■ Try it: Reproduce the data exactly. Omit no record.

· · ·

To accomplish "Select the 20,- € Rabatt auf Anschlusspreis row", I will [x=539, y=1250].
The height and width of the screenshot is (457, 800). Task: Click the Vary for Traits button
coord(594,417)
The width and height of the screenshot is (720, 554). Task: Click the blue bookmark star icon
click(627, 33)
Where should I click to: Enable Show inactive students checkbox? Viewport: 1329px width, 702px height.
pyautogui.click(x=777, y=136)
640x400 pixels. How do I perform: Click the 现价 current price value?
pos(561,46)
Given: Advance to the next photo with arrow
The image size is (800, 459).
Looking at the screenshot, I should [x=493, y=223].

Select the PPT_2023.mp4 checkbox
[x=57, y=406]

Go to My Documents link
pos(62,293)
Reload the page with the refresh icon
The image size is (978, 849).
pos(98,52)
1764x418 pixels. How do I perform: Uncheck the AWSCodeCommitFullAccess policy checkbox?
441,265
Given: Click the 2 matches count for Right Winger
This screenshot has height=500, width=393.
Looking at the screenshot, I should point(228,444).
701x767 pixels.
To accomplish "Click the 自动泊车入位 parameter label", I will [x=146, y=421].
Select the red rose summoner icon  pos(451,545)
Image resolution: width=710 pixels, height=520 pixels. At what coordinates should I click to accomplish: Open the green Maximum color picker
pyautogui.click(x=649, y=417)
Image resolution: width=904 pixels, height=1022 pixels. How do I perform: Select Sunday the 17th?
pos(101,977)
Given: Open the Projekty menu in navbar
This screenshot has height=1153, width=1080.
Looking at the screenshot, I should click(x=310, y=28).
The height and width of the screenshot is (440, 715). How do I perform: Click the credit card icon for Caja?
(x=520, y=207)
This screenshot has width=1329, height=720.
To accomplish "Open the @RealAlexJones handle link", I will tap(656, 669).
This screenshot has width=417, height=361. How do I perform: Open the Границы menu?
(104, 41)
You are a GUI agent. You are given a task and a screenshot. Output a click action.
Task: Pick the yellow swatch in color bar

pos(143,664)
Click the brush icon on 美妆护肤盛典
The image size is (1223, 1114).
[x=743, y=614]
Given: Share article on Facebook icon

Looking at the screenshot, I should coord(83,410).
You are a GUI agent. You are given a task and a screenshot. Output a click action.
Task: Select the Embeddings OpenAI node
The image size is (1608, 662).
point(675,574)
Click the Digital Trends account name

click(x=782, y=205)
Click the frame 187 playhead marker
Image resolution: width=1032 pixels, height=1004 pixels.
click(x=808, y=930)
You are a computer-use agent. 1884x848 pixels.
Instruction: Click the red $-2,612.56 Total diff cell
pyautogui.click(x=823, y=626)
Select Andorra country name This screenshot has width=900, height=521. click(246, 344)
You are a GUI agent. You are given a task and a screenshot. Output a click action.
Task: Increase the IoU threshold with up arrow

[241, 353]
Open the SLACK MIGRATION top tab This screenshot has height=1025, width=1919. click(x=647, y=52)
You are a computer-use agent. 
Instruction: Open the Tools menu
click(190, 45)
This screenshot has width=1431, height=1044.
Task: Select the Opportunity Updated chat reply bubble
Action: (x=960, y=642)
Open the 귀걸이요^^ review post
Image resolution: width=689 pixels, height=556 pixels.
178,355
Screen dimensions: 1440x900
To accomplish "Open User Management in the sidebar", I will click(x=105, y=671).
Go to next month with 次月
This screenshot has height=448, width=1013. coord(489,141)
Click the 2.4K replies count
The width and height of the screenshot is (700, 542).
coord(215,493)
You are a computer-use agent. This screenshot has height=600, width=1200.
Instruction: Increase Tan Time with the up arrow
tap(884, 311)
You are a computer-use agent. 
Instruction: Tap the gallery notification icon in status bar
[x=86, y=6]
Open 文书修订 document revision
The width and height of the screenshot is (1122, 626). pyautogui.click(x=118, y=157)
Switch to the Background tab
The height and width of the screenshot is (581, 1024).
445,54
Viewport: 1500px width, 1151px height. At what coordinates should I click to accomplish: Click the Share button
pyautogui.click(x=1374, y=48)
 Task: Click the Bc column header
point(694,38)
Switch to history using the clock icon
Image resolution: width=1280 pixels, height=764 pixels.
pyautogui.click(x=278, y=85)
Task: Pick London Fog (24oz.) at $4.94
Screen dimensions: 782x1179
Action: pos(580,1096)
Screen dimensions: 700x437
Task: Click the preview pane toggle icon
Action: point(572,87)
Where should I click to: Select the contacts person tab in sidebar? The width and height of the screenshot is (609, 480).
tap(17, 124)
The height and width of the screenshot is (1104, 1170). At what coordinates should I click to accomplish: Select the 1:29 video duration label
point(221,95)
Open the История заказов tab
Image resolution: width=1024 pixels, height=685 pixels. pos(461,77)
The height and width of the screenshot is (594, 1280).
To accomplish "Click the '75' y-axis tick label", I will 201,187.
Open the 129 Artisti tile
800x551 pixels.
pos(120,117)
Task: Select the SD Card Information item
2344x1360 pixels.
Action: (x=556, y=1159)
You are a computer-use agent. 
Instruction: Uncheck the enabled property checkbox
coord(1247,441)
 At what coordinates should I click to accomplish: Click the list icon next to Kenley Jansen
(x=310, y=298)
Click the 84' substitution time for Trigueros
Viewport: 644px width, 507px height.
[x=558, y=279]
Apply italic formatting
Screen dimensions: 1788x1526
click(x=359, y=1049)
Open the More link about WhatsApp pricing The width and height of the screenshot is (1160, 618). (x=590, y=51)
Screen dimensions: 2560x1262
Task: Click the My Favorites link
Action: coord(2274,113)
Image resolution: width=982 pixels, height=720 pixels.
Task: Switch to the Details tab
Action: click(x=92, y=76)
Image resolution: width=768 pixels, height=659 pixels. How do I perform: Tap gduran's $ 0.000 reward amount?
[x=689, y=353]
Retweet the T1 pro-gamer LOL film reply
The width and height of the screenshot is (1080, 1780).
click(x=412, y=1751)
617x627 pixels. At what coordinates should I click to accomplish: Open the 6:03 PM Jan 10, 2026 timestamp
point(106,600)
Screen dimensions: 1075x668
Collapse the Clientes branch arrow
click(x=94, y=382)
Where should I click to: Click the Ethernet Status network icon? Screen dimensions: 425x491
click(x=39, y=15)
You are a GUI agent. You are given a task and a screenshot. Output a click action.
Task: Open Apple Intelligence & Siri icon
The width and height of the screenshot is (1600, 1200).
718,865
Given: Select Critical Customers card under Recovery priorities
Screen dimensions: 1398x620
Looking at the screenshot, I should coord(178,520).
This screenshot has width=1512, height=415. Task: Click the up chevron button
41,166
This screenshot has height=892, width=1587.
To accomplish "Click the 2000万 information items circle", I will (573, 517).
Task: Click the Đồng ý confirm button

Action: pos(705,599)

· · ·

■ Exercise result:
To accomplish "Select the 20,- € Rabatt auf Anschlusspreis row", I will [x=539, y=1250].
The height and width of the screenshot is (457, 800). Task: Click the Vary for Traits button
coord(594,417)
The width and height of the screenshot is (720, 554). Task: Click the blue bookmark star icon
click(627, 33)
Where should I click to: Enable Show inactive students checkbox? Viewport: 1329px width, 702px height.
pyautogui.click(x=777, y=136)
640x400 pixels. How do I perform: Click the 现价 current price value?
pos(561,46)
Given: Advance to the next photo with arrow
The image size is (800, 459).
Looking at the screenshot, I should [x=493, y=223].

Select the PPT_2023.mp4 checkbox
[x=57, y=406]

Go to My Documents link
pos(62,293)
Reload the page with the refresh icon
The image size is (978, 849).
pos(98,52)
1764x418 pixels. How do I perform: Uncheck the AWSCodeCommitFullAccess policy checkbox?
441,265
Given: Click the 2 matches count for Right Winger
This screenshot has height=500, width=393.
Looking at the screenshot, I should point(228,444).
701x767 pixels.
To accomplish "Click the 自动泊车入位 parameter label", I will [x=146, y=421].
Select the red rose summoner icon  pos(451,545)
Image resolution: width=710 pixels, height=520 pixels. At what coordinates should I click to accomplish: Open the green Maximum color picker
pyautogui.click(x=649, y=417)
Image resolution: width=904 pixels, height=1022 pixels. How do I perform: Select Sunday the 17th?
pos(101,977)
Given: Open the Projekty menu in navbar
This screenshot has height=1153, width=1080.
Looking at the screenshot, I should click(x=310, y=28).
The height and width of the screenshot is (440, 715). How do I perform: Click the credit card icon for Caja?
(x=520, y=207)
This screenshot has width=1329, height=720.
To accomplish "Open the @RealAlexJones handle link", I will tap(656, 669).
This screenshot has width=417, height=361. How do I perform: Open the Границы menu?
(104, 41)
You are a GUI agent. You are given a task and a screenshot. Output a click action.
Task: Pick the yellow swatch in color bar

pos(143,664)
Click the brush icon on 美妆护肤盛典
The image size is (1223, 1114).
[x=743, y=614]
Given: Share article on Facebook icon

Looking at the screenshot, I should coord(83,410).
You are a GUI agent. You are given a task and a screenshot. Output a click action.
Task: Select the Embeddings OpenAI node
The image size is (1608, 662).
point(675,574)
Click the Digital Trends account name

click(x=782, y=205)
Click the frame 187 playhead marker
Image resolution: width=1032 pixels, height=1004 pixels.
click(x=808, y=930)
You are a computer-use agent. 1884x848 pixels.
Instruction: Click the red $-2,612.56 Total diff cell
pyautogui.click(x=823, y=626)
Select Andorra country name This screenshot has width=900, height=521. click(246, 344)
You are a GUI agent. You are given a task and a screenshot. Output a click action.
Task: Increase the IoU threshold with up arrow

[241, 353]
Open the SLACK MIGRATION top tab This screenshot has height=1025, width=1919. click(x=647, y=52)
You are a computer-use agent. 
Instruction: Open the Tools menu
click(190, 45)
This screenshot has width=1431, height=1044.
Task: Select the Opportunity Updated chat reply bubble
Action: (x=960, y=642)
Open the 귀걸이요^^ review post
Image resolution: width=689 pixels, height=556 pixels.
178,355
Screen dimensions: 1440x900
To accomplish "Open User Management in the sidebar", I will click(x=105, y=671).
Go to next month with 次月
This screenshot has height=448, width=1013. coord(489,141)
Click the 2.4K replies count
The width and height of the screenshot is (700, 542).
coord(215,493)
You are a computer-use agent. This screenshot has height=600, width=1200.
Instruction: Increase Tan Time with the up arrow
tap(884, 311)
You are a computer-use agent. 
Instruction: Tap the gallery notification icon in status bar
[x=86, y=6]
Open 文书修订 document revision
The width and height of the screenshot is (1122, 626). pyautogui.click(x=118, y=157)
Switch to the Background tab
The height and width of the screenshot is (581, 1024).
445,54
Viewport: 1500px width, 1151px height. At what coordinates should I click to accomplish: Click the Share button
pyautogui.click(x=1374, y=48)
 Task: Click the Bc column header
point(694,38)
Switch to history using the clock icon
Image resolution: width=1280 pixels, height=764 pixels.
pyautogui.click(x=278, y=85)
Task: Pick London Fog (24oz.) at $4.94
Screen dimensions: 782x1179
Action: pos(580,1096)
Screen dimensions: 700x437
Task: Click the preview pane toggle icon
Action: point(572,87)
Where should I click to: Select the contacts person tab in sidebar? The width and height of the screenshot is (609, 480).
tap(17, 124)
The height and width of the screenshot is (1104, 1170). At what coordinates should I click to accomplish: Select the 1:29 video duration label
point(221,95)
Open the История заказов tab
Image resolution: width=1024 pixels, height=685 pixels. pos(461,77)
The height and width of the screenshot is (594, 1280).
To accomplish "Click the '75' y-axis tick label", I will 201,187.
Open the 129 Artisti tile
800x551 pixels.
pos(120,117)
Task: Select the SD Card Information item
2344x1360 pixels.
Action: (x=556, y=1159)
You are a computer-use agent. 
Instruction: Uncheck the enabled property checkbox
coord(1247,441)
 At what coordinates should I click to accomplish: Click the list icon next to Kenley Jansen
(x=310, y=298)
Click the 84' substitution time for Trigueros
Viewport: 644px width, 507px height.
[x=558, y=279]
Apply italic formatting
Screen dimensions: 1788x1526
click(x=359, y=1049)
Open the More link about WhatsApp pricing The width and height of the screenshot is (1160, 618). (x=590, y=51)
Screen dimensions: 2560x1262
Task: Click the My Favorites link
Action: coord(2274,113)
Image resolution: width=982 pixels, height=720 pixels.
Task: Switch to the Details tab
Action: click(x=92, y=76)
Image resolution: width=768 pixels, height=659 pixels. How do I perform: Tap gduran's $ 0.000 reward amount?
[x=689, y=353]
Retweet the T1 pro-gamer LOL film reply
The width and height of the screenshot is (1080, 1780).
click(x=412, y=1751)
617x627 pixels. At what coordinates should I click to accomplish: Open the 6:03 PM Jan 10, 2026 timestamp
point(106,600)
Screen dimensions: 1075x668
Collapse the Clientes branch arrow
click(x=94, y=382)
Where should I click to: Click the Ethernet Status network icon? Screen dimensions: 425x491
click(x=39, y=15)
You are a GUI agent. You are given a task and a screenshot. Output a click action.
Task: Open Apple Intelligence & Siri icon
The width and height of the screenshot is (1600, 1200).
718,865
Given: Select Critical Customers card under Recovery priorities
Screen dimensions: 1398x620
Looking at the screenshot, I should coord(178,520).
This screenshot has width=1512, height=415. Task: Click the up chevron button
41,166
This screenshot has height=892, width=1587.
To accomplish "Click the 2000万 information items circle", I will (573, 517).
Task: Click the Đồng ý confirm button

Action: pos(705,599)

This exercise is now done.